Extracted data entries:
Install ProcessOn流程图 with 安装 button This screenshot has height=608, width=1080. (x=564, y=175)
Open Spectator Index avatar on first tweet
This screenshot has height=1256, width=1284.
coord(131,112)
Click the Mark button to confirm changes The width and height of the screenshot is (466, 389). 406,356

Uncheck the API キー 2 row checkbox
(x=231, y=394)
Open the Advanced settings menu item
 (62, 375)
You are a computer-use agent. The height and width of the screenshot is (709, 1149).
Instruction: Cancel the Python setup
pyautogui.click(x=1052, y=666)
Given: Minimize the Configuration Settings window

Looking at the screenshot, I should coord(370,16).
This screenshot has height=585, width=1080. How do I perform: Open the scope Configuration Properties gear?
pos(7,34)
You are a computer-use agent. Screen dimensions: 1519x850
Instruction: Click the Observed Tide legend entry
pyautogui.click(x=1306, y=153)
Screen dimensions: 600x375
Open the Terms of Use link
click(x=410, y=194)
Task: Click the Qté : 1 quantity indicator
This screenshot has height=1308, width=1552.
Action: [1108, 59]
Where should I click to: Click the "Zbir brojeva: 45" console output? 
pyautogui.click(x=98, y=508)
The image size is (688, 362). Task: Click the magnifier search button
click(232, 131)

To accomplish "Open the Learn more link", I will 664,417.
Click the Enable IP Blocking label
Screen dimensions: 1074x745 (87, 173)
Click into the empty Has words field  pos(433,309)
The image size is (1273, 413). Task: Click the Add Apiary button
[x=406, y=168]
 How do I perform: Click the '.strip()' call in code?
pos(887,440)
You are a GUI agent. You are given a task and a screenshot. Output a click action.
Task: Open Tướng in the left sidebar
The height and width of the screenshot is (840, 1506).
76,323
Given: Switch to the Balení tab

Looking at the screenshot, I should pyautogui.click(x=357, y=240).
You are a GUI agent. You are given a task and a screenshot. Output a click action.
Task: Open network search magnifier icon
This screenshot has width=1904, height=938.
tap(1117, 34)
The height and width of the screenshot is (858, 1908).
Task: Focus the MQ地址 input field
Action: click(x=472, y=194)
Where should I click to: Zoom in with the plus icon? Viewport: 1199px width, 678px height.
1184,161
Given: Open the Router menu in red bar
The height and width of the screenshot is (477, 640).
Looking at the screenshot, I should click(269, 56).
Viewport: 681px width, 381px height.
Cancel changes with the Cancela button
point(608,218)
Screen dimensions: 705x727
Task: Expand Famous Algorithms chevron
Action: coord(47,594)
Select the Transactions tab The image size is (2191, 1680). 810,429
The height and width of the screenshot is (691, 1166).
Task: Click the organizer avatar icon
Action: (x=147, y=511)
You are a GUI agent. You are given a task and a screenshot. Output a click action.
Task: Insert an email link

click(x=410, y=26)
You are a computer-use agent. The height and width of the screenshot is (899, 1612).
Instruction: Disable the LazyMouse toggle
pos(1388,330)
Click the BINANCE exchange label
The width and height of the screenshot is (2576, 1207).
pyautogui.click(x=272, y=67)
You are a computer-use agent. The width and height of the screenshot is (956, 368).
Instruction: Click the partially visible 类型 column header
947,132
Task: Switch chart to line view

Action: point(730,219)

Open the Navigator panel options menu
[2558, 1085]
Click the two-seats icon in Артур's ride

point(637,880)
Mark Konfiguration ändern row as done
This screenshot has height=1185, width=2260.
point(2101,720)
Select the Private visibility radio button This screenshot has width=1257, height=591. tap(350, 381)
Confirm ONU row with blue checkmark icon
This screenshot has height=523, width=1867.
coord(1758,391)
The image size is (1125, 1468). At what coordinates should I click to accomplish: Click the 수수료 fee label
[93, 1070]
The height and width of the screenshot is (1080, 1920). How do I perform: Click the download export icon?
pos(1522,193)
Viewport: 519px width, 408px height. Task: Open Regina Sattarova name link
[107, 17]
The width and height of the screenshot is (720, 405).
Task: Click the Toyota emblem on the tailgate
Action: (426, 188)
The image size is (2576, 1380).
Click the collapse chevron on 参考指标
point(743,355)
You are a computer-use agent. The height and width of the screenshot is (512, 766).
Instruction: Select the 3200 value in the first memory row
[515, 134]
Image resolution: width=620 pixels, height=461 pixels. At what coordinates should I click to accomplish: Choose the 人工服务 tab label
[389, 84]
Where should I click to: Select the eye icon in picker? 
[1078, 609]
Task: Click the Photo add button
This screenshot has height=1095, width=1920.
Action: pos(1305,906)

> [EXERCISE] Reproduce the lines of data from the one containing "The image size is (1125, 1468)." through the one containing "pos(1522,193)", inclusive, without any changes.

> [RESPONSE BELOW]
The image size is (1125, 1468). At what coordinates should I click to accomplish: Click the 수수료 fee label
[93, 1070]
The height and width of the screenshot is (1080, 1920). How do I perform: Click the download export icon?
pos(1522,193)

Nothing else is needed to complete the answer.